You can configure Metric Filters for any service deployed in a cluster.
See Filtering Metrics
YARN Queue Manager and Capacity Scheduler🔗
YARN Queue Manager is the queue management graphical user interface for
Apache Hadoop YARN Capacity Scheduler. You can use the YARN Queue
Manager to manage your cluster capacity using queues to balance resource
requirements of multiple applications from various users. Using the YARN
Queue Manager, you can set scheduler level-properties and queue-level
properties. You can also view, sort, search, and filter queues. Queue
Manager replaces Dynamic Resource pools (as used in CDH 5 and CDH 6
clusters). Capacity Scheduler is the new default scheduler for Cloudera
Runtime 7 and higher.
HTTP Strict-Transport-Security🔗
When TLS is enabled for the Cloudera Manager Admin Console, web
requests now include the HTTP Strict-Transport-Security header. For more
details about this header, see Strict-Transport-Security
(Mozilla).
Ranger Service and Kafka🔗
The Ranger service name for Kafka clusters is now configurable. The
default (and initialized) value is cm_kafka
.
Cloudera Manager Licensing🔗
When the license key in Cloudera Manager expires, or the trial period
expires, access to the Cloudera Manager Admin Console will be disabled.

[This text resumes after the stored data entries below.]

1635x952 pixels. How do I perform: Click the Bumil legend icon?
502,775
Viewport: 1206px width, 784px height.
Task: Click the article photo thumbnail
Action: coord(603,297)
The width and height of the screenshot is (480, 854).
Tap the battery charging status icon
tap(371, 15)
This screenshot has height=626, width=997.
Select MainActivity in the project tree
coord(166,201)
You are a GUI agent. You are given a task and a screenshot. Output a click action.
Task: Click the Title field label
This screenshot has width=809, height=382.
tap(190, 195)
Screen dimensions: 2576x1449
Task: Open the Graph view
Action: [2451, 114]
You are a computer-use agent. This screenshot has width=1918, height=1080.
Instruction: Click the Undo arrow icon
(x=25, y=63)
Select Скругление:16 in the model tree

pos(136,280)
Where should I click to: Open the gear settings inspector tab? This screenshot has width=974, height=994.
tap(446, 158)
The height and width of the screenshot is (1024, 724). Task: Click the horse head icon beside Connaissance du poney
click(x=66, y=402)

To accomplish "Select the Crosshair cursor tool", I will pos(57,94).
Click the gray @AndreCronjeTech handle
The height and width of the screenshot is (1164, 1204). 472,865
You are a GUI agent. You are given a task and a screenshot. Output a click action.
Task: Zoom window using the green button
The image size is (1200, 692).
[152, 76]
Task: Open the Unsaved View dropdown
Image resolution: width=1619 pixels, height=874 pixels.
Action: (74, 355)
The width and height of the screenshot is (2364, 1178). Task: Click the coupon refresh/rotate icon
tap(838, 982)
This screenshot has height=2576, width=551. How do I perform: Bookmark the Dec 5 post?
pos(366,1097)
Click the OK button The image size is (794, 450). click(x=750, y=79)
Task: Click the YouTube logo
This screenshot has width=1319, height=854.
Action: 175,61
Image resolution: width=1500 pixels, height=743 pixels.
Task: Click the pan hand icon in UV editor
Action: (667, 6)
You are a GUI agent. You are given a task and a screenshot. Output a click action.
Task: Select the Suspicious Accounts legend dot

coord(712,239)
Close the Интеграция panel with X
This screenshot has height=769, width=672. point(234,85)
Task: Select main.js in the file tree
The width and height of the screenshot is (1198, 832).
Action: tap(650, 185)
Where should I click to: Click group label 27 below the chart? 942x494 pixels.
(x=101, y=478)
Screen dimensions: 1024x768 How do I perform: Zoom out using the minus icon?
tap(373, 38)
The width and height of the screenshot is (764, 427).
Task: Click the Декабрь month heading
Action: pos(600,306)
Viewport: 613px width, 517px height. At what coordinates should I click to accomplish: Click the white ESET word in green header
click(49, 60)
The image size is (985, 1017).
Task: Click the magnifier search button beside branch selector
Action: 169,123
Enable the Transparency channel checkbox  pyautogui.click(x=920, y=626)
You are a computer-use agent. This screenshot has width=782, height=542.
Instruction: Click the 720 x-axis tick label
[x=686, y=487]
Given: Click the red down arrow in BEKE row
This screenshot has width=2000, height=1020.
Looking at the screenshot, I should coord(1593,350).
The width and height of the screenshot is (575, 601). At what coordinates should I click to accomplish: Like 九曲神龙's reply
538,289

Cloudera Manager will still function, but users will be unable to
interact with any features or their clusters from the Cloudera Manager
Admin Console.
New Health Tests 🔗
- LDAP connections. The LDAP health check requires you to set a bind
user to enable monitoring.
- Key Distribution Center (KDC) connections. The KDC health check
requires Cloudera Manager Server to use Kerberos to enable
monitoring.
New configuration parameters for Azure🔗
Two new core-site configurations have been added to support delegation
token collection on Azure cloud storage:
- fs.azure.identity.transformer.service.principal.substitution.list
- fs.azure.identity.transformer.service.principal.id
New Kafka Metric🔗
A new metric has been added to the Kafka service for JVM Garbage
Collection Rate: kafka_jvm_gc_runs
.
New notification suppression parameters🔗
Notification suppression parameters for role-level validators are now
available.
Redaction in Cloudera Manager API🔗
Previously redaction was opt-in through a JVM parameter, causing major
security concerns. Customers relying on the API for backups now have a
viable alternative that does not rely on exposing passwords via the API.
OPSAPS-51856, OPSAPS-52510: Single User Mode (SUM) is not supported in Cloudera
Manager 7🔗
Single User Mode is not supported for upgrades to Cloudera Manager 7.x.